When I was a kid, my neighborhood had a high turnover rate for ice cream truck drivers. The reason, of course, was that my cousin Steve and I, who lived just one street apart back then, were constantly planning crueler and crueler pranks to play on them. Each new ice cream man quickly learned that when he got close to Steve’s house, he needed to step on the accelerator and speed by as fast as possible thus shortening his time in the “Hot Zone.”
Like most twelve-year-old-boys, we started out with the classic water balloons and dirt clods, and then advanced to more elaborate, sophisticated pranks such as those requiring various types of illegal fireworks.
But, then we got the dummy idea.
There are two proper methods to throwing a dummy out of a tree and into the path of a moving ice cream truck: a.) Face-up-horizontal as if some knucklehead accidentally fell out of the tree to die a horrible screaming death beneath the truck, or b.) Face-down-horizontal as if someone purposely catapulted out of the tree to commit an ice cream truck related fantasy suicide.
We went with “suicide.”
But, first, we had to build the perfect dummy. We started off with old clothes, which we stuffed with other old clothes; then we used one of those white, Styrofoam wig-stands for the head and used sticky double-back tape to attach a Freddy-from-Scooby-Doo Halloween mask for the face. Gloves and shoes completed the form.

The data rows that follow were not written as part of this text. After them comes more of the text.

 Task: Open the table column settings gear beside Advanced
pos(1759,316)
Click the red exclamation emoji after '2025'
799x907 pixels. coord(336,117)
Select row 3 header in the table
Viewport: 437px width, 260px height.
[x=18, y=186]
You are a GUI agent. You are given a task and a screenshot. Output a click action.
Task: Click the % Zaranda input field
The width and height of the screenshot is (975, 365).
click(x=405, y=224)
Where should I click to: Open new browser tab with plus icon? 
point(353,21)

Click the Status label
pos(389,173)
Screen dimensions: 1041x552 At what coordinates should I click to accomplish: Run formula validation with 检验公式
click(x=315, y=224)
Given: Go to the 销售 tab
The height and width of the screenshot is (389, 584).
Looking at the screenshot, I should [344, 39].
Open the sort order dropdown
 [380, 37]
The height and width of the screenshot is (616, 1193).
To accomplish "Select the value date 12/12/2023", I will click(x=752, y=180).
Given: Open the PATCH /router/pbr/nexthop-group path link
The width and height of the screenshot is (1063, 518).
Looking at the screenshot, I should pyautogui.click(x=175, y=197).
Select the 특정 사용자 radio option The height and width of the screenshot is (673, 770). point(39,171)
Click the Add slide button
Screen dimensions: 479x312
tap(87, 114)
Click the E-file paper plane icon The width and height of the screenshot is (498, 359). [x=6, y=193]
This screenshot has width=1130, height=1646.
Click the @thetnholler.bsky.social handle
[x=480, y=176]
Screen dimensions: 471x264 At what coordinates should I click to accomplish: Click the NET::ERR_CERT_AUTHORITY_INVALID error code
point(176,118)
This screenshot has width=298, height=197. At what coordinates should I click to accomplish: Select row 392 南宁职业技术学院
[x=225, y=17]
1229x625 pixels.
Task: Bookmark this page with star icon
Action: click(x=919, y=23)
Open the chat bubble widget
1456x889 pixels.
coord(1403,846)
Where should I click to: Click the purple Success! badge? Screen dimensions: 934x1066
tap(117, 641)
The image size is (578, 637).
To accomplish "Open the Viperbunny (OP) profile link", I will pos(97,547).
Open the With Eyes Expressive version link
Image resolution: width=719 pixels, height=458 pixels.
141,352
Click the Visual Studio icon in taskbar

One of us, I think it was Steve, thought it would greatly enhance the effect if we saturated Freddy’s upper torso and head with Raging Rocket High-Octane Barbeque Starter Fluid then light it off just before we tossed the dummy out of the tree.
It’s funny how it never occurred to us that this was a bad idea until the exact moment the dummy erupted into flames.
We were sitting in the lower branches of the tree which hung about four-feet above where the roof of the ice cream truck would eventually pass. As the ice cream truck approached, Steve let go of the flaming upper torso leaving me holding the knees pressed against a limb and causing the dummy to swing down to stare directly at the ice cream truck driver.
The plan was for both of us to let go of the dummy at the same time so it would fall just in front of the truck, but I momentarily froze in the wake of the tall flames—hesitating just long enough for the truck to get underneath before I snapped-out-of-it and dropped my half.
I can only imagine what this looked like to the ice cream truck driver: He’s slowly driving along, minding his own business blasting Pop-Goes-the-Weasel from his loud speaker, when the flaming upper torso of a body swings out of a tree upside-down; the friendly smile of Freddy quickly melting and distorting into a rictus grin shouting fire like a blowtorch.
As it turned out, the dummy landed square on top of the ice cream truck, lying on its back with its arms spread out, blazing away. We watched as the truck made its way down the street, turned the corner, and continued on its regular route to deliver treats. The flaming body, now appearing as if the driver placed it up there on purpose, sent a confusing message to those wanting ice cream. I doubt he sold many ice cream bars that day.
We never found out if the burning dummy did any damage to the truck, nor did we ever play another prank on that guy. In fact, if we heard Pop-Goes-the-Weasel, we just went in the house.